My brother who is 40 years old, lives with our mom. My mother is pretty much supporting him. She is always crying poverty, and my brother is draining her bank account all the time. This has been going on for years. From what she tells me, he can not keep a job. Even when he has a job, she tells me he is stealing money from her bank (he knows how to forge her name) to pay for his car that he is leasing, and she also pays his insurance. She keeps going to the family for money, because he took the money she needed to pay the insurance on her house. She keeps telling me she is going to lose her house (since 2012) . The whole family is getting sick and tired of my brother, and my mother- who seems to let him do whatever he pleases. Just the past month, I sent her $800. another relative sent her $500, and, still another sent her $300. I can not afford to give her the money- I lent it to her, and she told me she would pay it back. This was to pay the insurance for her house- that my brother stolen. Anyways, I have the feeling my brother is forcing her to give him money. She is scared of him. I want to help her, and feel my brother needs to leave her house. She will not kick him out. Either that, or she's scared of how he'll react to being kicked out. I need some advice on what to do!
It might be best if your mom sells the house, cuts her loses, then move into senior apartment that has one bedroom. That way your brother would be forced to grow up and be on his own... and not come knocking at your door or any other relative.
If your mother is afraid of him, do you know why? Has he been abusive or threatened her? If so, get the police involved, file a complaint against him, inquire how to get a PPO in your mother's jurisdiction, and also find out how to evict him and whether or not this can only be done by your mother.
If the last option, you'll need to find a way to provide security for her so she isn't afraid of him. That kind of security might in fact be the first order of business.

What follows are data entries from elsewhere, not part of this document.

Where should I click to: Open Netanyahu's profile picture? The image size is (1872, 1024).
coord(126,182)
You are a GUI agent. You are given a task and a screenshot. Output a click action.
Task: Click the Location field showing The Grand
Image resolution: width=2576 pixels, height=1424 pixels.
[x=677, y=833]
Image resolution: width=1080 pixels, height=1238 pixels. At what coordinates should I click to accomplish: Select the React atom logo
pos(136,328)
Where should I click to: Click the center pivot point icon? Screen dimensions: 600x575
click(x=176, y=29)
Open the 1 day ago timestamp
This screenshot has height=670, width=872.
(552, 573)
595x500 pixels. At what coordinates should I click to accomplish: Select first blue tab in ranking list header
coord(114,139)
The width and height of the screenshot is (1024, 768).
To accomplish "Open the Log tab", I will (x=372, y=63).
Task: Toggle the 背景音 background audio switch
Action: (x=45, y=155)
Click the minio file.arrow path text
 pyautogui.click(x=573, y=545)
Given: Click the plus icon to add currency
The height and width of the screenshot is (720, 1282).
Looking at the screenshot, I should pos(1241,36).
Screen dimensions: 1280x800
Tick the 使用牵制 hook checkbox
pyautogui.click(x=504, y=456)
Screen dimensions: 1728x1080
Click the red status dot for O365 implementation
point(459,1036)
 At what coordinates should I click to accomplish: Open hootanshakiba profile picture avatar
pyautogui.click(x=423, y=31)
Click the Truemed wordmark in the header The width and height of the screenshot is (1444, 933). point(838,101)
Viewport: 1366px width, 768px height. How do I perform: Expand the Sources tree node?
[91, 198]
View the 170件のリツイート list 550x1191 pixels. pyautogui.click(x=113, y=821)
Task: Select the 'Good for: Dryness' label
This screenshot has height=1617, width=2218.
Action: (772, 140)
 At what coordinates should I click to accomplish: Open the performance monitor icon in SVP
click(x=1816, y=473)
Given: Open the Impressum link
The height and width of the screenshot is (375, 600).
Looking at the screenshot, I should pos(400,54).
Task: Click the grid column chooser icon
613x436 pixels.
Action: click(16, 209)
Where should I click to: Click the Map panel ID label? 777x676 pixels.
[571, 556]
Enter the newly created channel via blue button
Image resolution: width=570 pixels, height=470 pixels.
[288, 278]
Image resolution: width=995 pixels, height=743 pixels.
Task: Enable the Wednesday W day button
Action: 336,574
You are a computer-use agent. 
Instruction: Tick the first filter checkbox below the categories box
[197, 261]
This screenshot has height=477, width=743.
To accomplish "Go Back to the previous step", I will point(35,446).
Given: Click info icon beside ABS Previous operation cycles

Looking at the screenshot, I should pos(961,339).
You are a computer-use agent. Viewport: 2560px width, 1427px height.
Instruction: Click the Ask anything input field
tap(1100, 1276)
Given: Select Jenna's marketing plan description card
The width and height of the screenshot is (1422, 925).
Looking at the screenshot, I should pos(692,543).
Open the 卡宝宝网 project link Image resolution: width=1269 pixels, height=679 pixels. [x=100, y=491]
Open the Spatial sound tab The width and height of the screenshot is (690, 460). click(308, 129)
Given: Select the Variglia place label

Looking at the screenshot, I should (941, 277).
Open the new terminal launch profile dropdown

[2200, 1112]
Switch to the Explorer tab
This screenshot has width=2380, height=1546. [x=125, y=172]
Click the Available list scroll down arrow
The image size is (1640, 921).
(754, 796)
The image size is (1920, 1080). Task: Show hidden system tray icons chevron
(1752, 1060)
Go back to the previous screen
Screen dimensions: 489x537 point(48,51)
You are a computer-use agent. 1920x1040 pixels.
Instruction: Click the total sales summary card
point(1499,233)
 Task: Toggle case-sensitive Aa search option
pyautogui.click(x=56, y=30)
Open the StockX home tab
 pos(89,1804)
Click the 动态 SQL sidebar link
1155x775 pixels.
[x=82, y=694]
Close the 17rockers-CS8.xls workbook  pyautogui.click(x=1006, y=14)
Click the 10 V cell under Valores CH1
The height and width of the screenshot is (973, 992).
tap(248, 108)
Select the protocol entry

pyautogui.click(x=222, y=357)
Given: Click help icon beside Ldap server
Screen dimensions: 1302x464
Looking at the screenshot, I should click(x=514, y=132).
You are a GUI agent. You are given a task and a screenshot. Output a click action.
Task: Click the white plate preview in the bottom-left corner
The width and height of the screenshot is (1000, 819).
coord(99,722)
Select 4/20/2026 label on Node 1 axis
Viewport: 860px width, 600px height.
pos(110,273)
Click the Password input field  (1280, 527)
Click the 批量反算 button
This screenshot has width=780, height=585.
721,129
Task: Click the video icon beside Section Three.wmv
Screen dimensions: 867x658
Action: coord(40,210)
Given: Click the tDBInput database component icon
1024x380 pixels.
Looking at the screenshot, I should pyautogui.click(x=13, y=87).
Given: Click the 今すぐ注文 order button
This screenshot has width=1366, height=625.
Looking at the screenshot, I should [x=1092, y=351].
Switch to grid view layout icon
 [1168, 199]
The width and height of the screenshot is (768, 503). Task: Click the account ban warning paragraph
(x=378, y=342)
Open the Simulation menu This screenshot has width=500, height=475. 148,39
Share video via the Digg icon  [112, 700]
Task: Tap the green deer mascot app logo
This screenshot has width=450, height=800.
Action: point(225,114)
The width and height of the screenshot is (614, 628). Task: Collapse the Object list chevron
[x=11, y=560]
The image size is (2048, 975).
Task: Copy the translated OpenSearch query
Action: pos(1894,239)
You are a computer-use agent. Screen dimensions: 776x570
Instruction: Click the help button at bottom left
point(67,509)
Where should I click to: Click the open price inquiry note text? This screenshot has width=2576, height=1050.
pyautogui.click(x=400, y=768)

Also try to find documentation that he's been committing fraud, and raise that issue with the police as well. If there's sufficient evidence, the issue could be referred to the local prosecutor's office which if successful in prosecuting him, may require restitution or even request incarceration.
I agree with FreqFlyer that an apartment might be a good idea, but the question is whether she'd let the freeloading brother move in with her.
Our children's nanny faced something like this - she had felt sorry for a child from a first marriage when she was a young widow, and ended up raising a self-entitled monster who threatened her and did damage to her home. She had to sell and move away, and it was the best thing she could have done; I'm not sure he would have respected an order of protection. He did know better than to try to invade a well-lit suburban neighborhood with watchful neighbors and pull what he had been doing in her previous more isolated and rural location.